Words of the Dead Chief
Title | Words of the Dead Chief PDF eBook |
Author | Charles Stewart Parnell |
Publisher | |
Pages | 196 |
Release | 1892 |
Genre | Home rule |
ISBN |
Charles Stewart Parnell
Title | Charles Stewart Parnell PDF eBook |
Author | Paul Bew |
Publisher | Gill |
Pages | 164 |
Release | 1991 |
Genre | Biography & Autobiography |
ISBN |
Parnell is one of the key figures of modern Irish history and also one of the most enigmatic. He was a wealthy Protestant landlord who led a largely Catholic land reform and nationalist movement. This biography attempts to resolve some of the apparent contradictions in Parnell's life and career. Charles Stewart Parnell is not just one of the key figures of modern Irish history: he is also one of the most enigmatic. He was a wealthy, Protestant landlord who led a largely Catholic land reform and nationalist movement. He was an apparently cold, aloof man whose political downfall was precipitated by his passionate love affair with another man's wife. He was not a great orator in a country that loves oratory, yet he dominated its public life as no man has done before or since. In this short biography, Paul Bew tries to resolve some of the apparent contradictions in Parnell's life and career. He argues that Parnell was fundamentally a constitutionalist and that his primary concern was the survival of his own landlord class, safely integrated into a new Ireland.
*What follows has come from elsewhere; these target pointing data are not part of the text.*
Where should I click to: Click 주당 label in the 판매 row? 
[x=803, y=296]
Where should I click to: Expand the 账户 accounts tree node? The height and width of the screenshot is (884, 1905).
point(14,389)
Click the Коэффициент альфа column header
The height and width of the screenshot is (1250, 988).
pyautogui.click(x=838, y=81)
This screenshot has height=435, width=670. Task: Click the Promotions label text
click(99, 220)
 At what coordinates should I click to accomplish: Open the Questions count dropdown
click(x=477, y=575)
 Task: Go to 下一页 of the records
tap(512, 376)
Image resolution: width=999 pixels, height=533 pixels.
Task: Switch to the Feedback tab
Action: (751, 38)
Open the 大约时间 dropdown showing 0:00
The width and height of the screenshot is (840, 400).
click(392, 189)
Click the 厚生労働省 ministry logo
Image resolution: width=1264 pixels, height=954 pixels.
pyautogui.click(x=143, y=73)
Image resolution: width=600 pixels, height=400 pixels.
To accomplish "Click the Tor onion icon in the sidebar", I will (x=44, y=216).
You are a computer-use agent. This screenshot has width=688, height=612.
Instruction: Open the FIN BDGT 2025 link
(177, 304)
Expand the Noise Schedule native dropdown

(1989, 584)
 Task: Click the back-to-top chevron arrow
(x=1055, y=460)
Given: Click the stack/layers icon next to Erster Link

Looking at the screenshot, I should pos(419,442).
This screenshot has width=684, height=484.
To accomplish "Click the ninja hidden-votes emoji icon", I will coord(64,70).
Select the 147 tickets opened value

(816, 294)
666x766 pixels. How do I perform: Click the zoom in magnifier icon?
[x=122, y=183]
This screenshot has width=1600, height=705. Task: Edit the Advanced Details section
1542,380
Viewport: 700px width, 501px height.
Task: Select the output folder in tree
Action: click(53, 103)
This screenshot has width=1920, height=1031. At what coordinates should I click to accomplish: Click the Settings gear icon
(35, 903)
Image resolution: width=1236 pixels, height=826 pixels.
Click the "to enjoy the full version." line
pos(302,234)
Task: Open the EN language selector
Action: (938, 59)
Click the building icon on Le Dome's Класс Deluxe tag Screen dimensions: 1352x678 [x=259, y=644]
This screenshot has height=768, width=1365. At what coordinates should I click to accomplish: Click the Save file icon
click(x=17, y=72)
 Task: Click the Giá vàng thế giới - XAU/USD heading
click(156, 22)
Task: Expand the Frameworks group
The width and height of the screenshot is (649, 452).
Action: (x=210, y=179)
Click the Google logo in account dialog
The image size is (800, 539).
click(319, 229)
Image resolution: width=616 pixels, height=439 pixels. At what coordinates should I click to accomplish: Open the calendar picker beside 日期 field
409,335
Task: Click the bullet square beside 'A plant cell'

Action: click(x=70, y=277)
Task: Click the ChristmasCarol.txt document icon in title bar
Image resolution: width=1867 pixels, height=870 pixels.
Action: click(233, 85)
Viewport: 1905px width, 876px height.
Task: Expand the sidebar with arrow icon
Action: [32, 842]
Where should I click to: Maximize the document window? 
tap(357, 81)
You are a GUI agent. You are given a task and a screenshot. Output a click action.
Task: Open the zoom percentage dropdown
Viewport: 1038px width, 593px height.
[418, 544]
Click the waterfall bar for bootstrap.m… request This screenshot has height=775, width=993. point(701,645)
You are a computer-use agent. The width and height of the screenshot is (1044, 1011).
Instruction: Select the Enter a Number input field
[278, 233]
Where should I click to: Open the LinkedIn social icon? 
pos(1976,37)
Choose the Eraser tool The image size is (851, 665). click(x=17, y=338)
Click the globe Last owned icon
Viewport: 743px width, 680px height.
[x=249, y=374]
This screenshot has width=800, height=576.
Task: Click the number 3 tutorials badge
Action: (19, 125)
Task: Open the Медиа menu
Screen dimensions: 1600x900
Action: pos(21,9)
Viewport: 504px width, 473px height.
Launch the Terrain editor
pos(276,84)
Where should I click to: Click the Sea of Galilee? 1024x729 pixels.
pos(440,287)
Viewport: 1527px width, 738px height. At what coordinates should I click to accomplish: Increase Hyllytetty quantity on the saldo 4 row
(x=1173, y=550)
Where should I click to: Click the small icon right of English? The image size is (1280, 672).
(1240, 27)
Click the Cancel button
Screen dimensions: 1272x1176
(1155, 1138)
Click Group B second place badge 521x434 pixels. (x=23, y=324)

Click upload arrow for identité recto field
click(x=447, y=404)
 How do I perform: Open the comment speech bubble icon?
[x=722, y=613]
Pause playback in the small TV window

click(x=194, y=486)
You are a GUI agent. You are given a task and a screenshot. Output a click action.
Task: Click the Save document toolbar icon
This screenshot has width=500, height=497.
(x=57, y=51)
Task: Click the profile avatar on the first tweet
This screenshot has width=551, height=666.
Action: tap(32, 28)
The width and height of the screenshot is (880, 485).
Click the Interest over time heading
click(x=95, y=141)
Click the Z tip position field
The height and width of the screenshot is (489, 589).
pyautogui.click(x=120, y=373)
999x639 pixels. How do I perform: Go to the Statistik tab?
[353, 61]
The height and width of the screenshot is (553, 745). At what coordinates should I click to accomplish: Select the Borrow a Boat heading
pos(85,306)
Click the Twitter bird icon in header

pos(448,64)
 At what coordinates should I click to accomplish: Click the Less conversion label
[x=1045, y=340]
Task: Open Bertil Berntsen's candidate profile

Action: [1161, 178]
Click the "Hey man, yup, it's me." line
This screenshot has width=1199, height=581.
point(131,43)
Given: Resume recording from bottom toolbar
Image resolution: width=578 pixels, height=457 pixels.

Other books by Paul Bew Northern Ireland Northern Ireland Chronology.
Charles Stewart Parnell
Title | Charles Stewart Parnell PDF eBook |
Author | Alan O'Day |
Publisher | Historical Association of Ireland Life and Times New Series |
Pages | 0 |
Release | 2012 |
Genre | Ireland |
ISBN | 9781906359331 |
Parnell has proved a compelling figure in Irish History. A Protestant landlord who possessed few of the gifts that inspire mass adoration, he was the unlikely object of popular veneration. His long liaison with a married woman, Katharine O'Shea, exposed him to the fury of the Catholic Church. Since initial publication in 1998, new evidence and fresh interpretations allow for a fuller and yet more complex portrait for this revised account of Parnell's life.